We have a weblogic domain in which we have 3 weblogic servers configured in horizontal clustering mode. From last few months Core dumps are getting generated(by throwing below error) @ different times on 3 machines where weblogic managed servers are resided. and the process getting killed after core dump getting generated and node manager is starting the killed process.
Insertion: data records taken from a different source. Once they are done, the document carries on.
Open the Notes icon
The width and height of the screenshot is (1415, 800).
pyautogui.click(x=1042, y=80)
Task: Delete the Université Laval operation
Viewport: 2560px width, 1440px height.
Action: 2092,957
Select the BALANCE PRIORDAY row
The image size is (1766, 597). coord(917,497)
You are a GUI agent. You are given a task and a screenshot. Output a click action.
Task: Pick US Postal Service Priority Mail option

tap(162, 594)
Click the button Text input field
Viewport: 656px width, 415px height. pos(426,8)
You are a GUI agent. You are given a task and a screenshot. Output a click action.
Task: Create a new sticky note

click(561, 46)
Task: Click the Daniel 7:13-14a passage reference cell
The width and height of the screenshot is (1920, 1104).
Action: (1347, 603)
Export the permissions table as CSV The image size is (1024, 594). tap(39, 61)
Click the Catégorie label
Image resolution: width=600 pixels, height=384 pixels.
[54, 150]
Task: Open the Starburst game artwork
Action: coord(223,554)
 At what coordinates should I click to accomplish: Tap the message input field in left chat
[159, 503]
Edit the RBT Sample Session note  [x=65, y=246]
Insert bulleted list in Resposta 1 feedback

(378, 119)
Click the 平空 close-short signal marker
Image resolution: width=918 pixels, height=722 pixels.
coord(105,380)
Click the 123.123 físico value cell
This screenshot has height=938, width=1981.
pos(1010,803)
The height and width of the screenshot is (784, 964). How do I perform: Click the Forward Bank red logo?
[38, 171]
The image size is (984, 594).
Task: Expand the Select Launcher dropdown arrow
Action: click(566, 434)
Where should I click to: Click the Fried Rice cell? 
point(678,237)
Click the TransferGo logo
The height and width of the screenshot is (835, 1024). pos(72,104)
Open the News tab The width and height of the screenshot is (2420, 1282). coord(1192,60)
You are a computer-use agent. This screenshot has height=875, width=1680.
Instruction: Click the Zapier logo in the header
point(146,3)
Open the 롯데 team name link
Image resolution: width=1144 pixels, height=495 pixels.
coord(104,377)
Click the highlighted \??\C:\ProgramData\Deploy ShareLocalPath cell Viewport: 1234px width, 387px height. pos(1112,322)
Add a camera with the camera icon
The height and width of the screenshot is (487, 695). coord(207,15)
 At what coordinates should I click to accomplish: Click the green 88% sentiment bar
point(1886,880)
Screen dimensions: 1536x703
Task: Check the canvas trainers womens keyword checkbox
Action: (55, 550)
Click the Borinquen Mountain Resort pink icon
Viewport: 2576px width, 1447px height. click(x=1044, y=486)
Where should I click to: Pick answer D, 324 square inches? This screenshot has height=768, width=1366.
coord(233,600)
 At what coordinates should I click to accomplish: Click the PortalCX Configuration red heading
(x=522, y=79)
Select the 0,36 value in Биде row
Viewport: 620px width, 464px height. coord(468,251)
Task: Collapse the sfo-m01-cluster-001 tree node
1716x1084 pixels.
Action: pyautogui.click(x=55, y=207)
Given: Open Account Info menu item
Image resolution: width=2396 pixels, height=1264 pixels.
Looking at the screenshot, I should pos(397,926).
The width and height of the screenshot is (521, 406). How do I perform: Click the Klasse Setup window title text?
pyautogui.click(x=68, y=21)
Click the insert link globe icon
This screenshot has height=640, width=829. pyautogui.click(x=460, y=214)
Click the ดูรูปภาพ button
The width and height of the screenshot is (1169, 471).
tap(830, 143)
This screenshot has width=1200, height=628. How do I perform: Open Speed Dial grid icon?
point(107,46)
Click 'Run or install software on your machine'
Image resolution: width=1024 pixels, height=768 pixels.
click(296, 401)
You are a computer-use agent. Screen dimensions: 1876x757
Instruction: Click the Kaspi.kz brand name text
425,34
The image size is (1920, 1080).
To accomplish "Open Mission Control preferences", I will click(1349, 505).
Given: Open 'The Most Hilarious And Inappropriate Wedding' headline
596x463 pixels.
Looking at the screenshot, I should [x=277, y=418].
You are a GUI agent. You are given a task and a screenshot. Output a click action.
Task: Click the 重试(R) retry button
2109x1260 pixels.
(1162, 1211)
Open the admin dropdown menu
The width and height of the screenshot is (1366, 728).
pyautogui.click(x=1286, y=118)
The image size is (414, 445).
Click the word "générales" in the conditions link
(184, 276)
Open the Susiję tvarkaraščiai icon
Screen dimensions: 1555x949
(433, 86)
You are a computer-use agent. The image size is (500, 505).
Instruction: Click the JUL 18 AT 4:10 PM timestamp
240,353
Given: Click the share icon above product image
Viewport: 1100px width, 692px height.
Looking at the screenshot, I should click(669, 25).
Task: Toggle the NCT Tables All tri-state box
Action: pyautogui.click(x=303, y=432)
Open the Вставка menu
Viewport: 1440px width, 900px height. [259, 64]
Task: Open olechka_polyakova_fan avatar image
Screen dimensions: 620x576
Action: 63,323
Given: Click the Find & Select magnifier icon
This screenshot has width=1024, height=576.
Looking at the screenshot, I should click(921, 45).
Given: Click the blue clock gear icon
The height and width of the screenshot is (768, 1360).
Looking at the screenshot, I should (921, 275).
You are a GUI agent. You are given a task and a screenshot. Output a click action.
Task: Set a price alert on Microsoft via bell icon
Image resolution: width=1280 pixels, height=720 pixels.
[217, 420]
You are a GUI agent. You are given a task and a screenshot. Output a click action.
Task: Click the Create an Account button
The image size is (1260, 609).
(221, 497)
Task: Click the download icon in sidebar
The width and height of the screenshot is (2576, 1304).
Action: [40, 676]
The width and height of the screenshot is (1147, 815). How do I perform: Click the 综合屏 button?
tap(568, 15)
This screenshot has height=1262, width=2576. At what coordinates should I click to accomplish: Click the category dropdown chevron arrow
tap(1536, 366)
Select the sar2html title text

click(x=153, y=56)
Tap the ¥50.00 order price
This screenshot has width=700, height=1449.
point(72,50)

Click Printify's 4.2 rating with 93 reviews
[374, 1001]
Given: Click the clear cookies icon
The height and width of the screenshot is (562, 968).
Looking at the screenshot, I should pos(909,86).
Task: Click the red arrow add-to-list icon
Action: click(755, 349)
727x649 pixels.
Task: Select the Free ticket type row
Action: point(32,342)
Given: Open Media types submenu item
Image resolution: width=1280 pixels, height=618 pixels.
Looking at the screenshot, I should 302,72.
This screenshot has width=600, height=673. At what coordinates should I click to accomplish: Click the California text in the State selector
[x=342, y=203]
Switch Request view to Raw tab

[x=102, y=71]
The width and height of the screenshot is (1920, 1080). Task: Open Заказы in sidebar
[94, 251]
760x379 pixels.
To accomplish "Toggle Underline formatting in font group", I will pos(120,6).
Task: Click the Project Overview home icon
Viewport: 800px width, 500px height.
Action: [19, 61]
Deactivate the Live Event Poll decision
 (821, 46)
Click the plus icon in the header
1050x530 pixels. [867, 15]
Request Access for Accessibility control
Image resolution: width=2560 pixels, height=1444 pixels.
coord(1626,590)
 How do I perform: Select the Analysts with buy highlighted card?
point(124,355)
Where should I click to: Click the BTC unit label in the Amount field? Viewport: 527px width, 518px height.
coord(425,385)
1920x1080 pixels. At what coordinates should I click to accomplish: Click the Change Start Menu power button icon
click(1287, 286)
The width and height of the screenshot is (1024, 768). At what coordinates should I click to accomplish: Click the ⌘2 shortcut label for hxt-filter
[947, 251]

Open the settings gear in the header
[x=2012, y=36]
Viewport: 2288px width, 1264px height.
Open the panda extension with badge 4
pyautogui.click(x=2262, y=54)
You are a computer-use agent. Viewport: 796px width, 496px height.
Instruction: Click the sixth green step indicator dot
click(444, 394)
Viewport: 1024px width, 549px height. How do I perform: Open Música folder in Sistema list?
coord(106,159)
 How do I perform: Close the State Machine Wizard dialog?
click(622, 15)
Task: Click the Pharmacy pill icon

All this process happening with in 5 minutes.
======================================
# An unexpected error has been detected by Java Runtime Environment:
# SIGSEGV (0xb) at pc=0xfee15cf0, pid=*****, tid=40
# Java VM: Java HotSpot(TM) Server VM (10.0-b19 mixed mode solaris-sparc)
# Problematic frame:
# V [libjvm.so+0x615cf0]
=====================================
By default Coredump files on Solaris are generated in the directory "/var/core/". But we have customized, so that it will get generated in domain home directory.
Then I have started to analyze the core dump using pstack and got the below output for a thread 40.
ff29e8cc _lwp_kill (6, 0, ff317080, ff27de54, ffffffff, 6) + 8
ff212950 abort (2cf80, 1, fee76768, ffba0, ff315518, 0) + 110
fee6d5c4 __1cCosFabort6Fb_v_ (1, ff1014f4, 1, ff0ea000, 174f4, 17400) + 5c
fef66c18 __1cHVMErrorOreport_and_die6M_v_ (ff121ff0, 0, 1, ff0b261f, fef73bd2, 17400) + d1c
fe9a5dc8 JVM_handle_solaris_signal (b, a8b3d8f0, a8b3d638, 8b000, 306400, fee15cf0) + a64
fe9a7f50 __1cNCompileBrokerZinvoke_compiler_on_method6FpnLCompileTask__v_ (1b93ef0, e8400, 50, 0, fe9a7140, 306400
fea24e94 __1cNCompileBrokerUcompiler_thread_loop6F_v_ (0, ff120fe0, 306400, 2ff210, 2c800, 2c800) + 65c
fef16e74 __1cKJavaThreadRthread_main_inner6M_v_ (306400, 3068c0, 28, f, ff0ea000, 0) + 48
--------------------------
Didn't understand exactly generated core using pstack command, So I have tried with "pflags" command, got the below output
core 'core' of 29912: /app/rsf/bea10/jdk160_05/bin/java -Dweblogic.Name=WLSVRname -Dbea.home data model = _ILP32 flags = MSACCT|MSFORK
/40: flags = DETACH
sigmask = 0xfffffeff,0x0000ffff cursig = SIGABRT
/42: flags = DETACH|STOPPED pollsys(0x4,0x0,0xa8a1f948,0x0)
why = PR_SUSPENDED sigmask = 0x00000004,0x00000000
Now I got to know that thread 40 has received the SIGNAL "SIGABRT" (The SIGABRT signal is sent to a process to tell it to abort, i.e. to terminate. The signal is usually initiated by the process itself when it calls abort function, but it can be sent to the process from outside as well as any other signal.) I am not sure why SIGABRT was generated in Thread 40. Is it because of the code which I have mentioned above(thread 40) where analyzed pstack command, I am not sure.
----------------------------------------------------------------
As I didn't find the exact reason with pflags, I used another command "pmap". The "pmap" command display information about the address space of a process, in this case the program that causes the coredump.
Using pmap command, getting the below output, still I am not able to find the RCA.
A76C0000 16K r-x-- /app/rsf/bea10/wlserver_10.3/server/native/solaris/sparc/libnodemanager.so
A76D2000 8K rwx-- /app/rsf/bea10/wlserver_10.3/server/native/solaris/sparc/libnodemanager.so
A7780000 8K r-x-- /app/rsf/bea10/wlserver_10.3/server/native/solaris/sparc/libwlfileio2.so
Still working on the same, Will post soon the root cause of the issue.